Examines how the US-Mexico border is seen through visual codes of surveillance When Donald Trump promised to “build a wall” on the U.S.-Mexico border, both supporters and opponents visualized a snaking barrier of concrete cleaving through nearly two thousand miles of arid desert. Though only 4 percent of the US population lives in proximity to the border, imagining what the wall would look like came easily to most Americans, in part because of how images of the border are reproduced and circulated for national audiences.
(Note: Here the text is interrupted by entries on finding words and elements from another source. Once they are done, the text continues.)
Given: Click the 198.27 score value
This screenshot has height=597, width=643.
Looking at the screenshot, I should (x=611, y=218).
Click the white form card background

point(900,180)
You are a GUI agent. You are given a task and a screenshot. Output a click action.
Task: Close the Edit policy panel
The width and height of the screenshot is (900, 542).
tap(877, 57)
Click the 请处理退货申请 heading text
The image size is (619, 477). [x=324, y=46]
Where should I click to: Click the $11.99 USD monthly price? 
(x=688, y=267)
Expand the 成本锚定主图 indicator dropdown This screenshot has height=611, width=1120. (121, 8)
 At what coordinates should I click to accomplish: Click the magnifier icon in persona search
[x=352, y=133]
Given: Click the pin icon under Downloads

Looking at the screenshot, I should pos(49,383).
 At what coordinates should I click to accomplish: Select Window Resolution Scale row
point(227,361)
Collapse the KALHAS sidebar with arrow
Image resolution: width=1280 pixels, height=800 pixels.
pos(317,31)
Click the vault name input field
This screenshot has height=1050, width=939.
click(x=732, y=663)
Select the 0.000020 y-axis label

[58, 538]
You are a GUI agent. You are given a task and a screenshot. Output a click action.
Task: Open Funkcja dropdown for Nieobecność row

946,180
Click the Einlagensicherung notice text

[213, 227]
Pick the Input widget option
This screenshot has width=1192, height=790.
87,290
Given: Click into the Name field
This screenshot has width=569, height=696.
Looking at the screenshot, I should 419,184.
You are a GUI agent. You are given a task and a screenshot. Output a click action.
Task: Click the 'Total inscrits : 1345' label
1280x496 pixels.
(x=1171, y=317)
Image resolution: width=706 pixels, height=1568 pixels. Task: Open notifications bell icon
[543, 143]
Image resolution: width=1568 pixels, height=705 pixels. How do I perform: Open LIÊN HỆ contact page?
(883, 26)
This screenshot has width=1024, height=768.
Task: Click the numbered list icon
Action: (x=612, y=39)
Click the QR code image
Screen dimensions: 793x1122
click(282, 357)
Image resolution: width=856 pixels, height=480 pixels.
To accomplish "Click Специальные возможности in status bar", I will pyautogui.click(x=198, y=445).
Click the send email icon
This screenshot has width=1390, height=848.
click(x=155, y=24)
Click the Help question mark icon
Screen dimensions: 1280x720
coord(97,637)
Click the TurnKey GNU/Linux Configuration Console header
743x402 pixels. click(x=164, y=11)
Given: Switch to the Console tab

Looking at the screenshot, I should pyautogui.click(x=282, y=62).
Border Optics considers the US-Mexico border as one of the most visualized and imagined spaces in the US. As a place of continual crisis, permanent visibility, and territorial defense, the border is rendered as a layered visual space of policing—one that is seen from watchtowers, camera-mounted vehicles, helicopters, surveillance balloons, radar systems, unmanned aerial vehicles, and live streaming websites. It is also a space that is visualized across various forms and genres of media, from maps to geographical surveys, military strategic plans, illustrations, photographs, postcards, novels, film, and television, which combine fascination with the region with the visual codes of surveillance and survey. Border Optics elaborates on the expanded vision of the border as a consequence of the interface of militarism, technology, and media. Camilla Fojas describes how the perception of the viewing public is controlled through a booming security-industrial complex made up of entertainment media, local and federal police, prisons and detention centers, the aerospace industry, and all manner of security technology industries. The first study to examine visual codes of surveillance within an analysis of the history and culture of the border region, Border Optics is an innovative and groundbreaking examination of security cultures, race, gender, and colonialism.